**SET PROBLEM**
Please write out the lines of the entries below as a numbered list, from the line that contains "Expand the Transform panel" through the line that contains "Focus the Найти", both included. Leave out any blank lines.

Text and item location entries
>>>>>
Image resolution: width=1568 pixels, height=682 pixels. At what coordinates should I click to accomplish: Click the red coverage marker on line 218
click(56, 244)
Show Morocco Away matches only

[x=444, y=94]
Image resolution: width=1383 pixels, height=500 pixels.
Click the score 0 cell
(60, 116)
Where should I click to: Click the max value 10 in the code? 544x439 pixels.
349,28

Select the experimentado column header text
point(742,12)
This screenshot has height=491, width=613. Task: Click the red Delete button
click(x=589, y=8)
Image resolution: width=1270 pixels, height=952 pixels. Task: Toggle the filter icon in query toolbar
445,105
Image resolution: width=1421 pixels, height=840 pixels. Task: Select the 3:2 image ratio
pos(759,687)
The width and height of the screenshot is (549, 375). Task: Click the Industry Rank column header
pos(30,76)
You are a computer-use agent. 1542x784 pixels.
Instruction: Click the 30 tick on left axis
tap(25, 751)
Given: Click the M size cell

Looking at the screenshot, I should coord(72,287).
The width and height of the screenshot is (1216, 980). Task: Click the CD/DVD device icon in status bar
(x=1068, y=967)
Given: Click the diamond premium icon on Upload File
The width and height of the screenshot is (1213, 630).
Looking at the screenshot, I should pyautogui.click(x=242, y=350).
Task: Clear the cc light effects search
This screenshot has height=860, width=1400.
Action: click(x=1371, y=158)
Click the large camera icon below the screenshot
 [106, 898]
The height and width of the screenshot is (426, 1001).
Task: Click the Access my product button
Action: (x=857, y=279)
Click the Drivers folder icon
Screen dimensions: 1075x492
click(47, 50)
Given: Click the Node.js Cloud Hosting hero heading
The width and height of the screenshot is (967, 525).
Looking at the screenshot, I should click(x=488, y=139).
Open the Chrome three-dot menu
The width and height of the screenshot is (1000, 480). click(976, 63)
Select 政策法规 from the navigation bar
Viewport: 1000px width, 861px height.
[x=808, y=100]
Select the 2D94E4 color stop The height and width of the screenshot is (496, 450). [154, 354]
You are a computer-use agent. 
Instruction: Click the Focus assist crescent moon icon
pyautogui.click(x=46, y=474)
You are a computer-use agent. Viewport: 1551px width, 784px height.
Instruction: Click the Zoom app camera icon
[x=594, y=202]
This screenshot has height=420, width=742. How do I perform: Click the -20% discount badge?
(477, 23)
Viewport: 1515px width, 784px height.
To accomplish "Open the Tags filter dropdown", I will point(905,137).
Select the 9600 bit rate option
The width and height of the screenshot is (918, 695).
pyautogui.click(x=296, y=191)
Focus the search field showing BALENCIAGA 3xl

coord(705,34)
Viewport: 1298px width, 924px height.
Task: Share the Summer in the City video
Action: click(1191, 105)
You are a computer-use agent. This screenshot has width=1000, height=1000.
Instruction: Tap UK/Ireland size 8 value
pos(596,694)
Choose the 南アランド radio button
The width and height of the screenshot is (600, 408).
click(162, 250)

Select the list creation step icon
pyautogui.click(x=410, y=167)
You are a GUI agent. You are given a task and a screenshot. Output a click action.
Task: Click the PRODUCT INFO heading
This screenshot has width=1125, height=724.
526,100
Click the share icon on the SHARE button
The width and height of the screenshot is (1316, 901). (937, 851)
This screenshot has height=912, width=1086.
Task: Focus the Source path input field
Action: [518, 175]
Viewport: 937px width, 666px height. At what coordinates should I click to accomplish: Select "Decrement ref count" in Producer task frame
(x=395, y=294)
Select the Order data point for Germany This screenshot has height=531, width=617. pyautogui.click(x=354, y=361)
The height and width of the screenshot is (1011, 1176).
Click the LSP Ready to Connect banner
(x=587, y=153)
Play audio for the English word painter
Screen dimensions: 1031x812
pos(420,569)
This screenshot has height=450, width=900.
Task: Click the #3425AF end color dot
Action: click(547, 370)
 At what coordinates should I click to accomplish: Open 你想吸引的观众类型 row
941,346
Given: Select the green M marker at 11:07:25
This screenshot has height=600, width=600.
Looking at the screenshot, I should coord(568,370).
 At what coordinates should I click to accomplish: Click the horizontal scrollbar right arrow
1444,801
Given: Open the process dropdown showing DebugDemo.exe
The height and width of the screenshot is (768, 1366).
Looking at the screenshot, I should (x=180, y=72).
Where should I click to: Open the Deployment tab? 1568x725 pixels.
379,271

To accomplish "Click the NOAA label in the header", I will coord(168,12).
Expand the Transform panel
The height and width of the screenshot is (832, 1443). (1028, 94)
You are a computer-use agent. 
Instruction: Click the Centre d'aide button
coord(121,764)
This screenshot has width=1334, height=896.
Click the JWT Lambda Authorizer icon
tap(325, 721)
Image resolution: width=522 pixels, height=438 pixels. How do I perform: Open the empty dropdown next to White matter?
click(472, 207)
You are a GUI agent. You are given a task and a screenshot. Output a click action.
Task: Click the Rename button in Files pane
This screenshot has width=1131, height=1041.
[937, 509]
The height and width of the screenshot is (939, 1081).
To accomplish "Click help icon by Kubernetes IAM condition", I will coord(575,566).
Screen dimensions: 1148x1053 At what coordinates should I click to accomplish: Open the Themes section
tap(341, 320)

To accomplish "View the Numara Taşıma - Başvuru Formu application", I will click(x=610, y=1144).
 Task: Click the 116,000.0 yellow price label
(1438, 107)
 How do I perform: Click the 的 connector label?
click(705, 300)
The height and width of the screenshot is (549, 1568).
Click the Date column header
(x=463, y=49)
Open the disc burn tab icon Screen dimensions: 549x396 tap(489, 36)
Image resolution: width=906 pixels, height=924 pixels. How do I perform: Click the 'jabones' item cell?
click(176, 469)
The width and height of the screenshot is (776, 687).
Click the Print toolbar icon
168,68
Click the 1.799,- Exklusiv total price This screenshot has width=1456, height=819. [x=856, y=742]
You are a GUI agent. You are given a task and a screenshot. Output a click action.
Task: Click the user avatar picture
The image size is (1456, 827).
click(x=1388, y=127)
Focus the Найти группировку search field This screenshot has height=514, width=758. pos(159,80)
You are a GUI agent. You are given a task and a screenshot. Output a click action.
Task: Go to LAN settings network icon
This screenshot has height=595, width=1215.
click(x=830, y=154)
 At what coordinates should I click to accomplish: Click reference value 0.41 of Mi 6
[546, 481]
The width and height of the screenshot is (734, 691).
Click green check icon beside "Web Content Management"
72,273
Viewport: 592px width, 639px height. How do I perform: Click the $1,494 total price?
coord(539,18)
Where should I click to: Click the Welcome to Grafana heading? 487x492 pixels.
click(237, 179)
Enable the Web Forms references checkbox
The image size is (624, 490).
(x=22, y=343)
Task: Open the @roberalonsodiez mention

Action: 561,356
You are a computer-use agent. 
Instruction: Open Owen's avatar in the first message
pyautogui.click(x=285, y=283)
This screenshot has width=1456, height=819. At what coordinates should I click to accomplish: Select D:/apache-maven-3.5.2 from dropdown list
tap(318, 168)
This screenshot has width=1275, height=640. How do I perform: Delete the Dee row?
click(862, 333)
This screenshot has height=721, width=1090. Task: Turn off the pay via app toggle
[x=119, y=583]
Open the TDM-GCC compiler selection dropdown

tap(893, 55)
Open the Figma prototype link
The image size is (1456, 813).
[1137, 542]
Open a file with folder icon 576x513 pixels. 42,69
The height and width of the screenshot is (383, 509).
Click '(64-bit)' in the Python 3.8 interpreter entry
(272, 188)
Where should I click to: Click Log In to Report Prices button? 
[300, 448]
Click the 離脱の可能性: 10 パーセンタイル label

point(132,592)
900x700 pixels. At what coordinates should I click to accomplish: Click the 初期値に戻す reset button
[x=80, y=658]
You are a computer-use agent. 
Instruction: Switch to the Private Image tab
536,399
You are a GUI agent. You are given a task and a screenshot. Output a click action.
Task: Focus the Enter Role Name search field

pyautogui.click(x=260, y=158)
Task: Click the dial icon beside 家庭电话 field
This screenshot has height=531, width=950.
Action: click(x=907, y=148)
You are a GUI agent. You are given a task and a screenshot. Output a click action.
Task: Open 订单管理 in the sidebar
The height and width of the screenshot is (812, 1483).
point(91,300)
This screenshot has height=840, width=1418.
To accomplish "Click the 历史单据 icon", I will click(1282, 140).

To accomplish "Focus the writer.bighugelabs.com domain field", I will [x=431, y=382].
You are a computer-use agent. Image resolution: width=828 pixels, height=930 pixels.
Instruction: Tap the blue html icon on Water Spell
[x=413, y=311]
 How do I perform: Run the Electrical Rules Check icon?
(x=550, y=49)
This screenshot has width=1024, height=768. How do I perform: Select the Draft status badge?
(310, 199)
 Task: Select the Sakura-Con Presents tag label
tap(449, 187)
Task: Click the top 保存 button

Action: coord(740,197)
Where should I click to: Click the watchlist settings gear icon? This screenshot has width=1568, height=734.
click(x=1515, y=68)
<<<<<
**EXERCISE ANSWER**
1. Expand the Transform panel
2. The height and width of the screenshot is (832, 1443). (1028, 94)
3. You are a computer-use agent. 
4. Instruction: Click the Centre d'aide button
5. coord(121,764)
6. This screenshot has width=1334, height=896.
7. Click the JWT Lambda Authorizer icon
8. tap(325, 721)
9. Image resolution: width=522 pixels, height=438 pixels. How do I perform: Open the empty dropdown next to White matter?
10. click(472, 207)
11. You are a GUI agent. You are given a task and a screenshot. Output a click action.
12. Task: Click the Rename button in Files pane
13. This screenshot has width=1131, height=1041.
14. [937, 509]
15. The height and width of the screenshot is (939, 1081).
16. To accomplish "Click help icon by Kubernetes IAM condition", I will coord(575,566).
17. Screen dimensions: 1148x1053 At what coordinates should I click to accomplish: Open the Themes section
18. tap(341, 320)
19. To accomplish "View the Numara Taşıma - Başvuru Formu application", I will click(x=610, y=1144).
20.  Task: Click the 116,000.0 yellow price label
21. (1438, 107)
22.  How do I perform: Click the 的 connector label?
23. click(705, 300)
24. The height and width of the screenshot is (549, 1568).
25. Click the Date column header
26. (x=463, y=49)
27. Open the disc burn tab icon Screen dimensions: 549x396 tap(489, 36)
28. Image resolution: width=906 pixels, height=924 pixels. How do I perform: Click the 'jabones' item cell?
29. click(176, 469)
30. The width and height of the screenshot is (776, 687).
31. Click the Print toolbar icon
32. 168,68
33. Click the 1.799,- Exklusiv total price This screenshot has width=1456, height=819. [x=856, y=742]
34. You are a GUI agent. You are given a task and a screenshot. Output a click action.
35. Task: Click the user avatar picture
36. The image size is (1456, 827).
37. click(x=1388, y=127)
38. Focus the Найти группировку search field This screenshot has height=514, width=758. pos(159,80)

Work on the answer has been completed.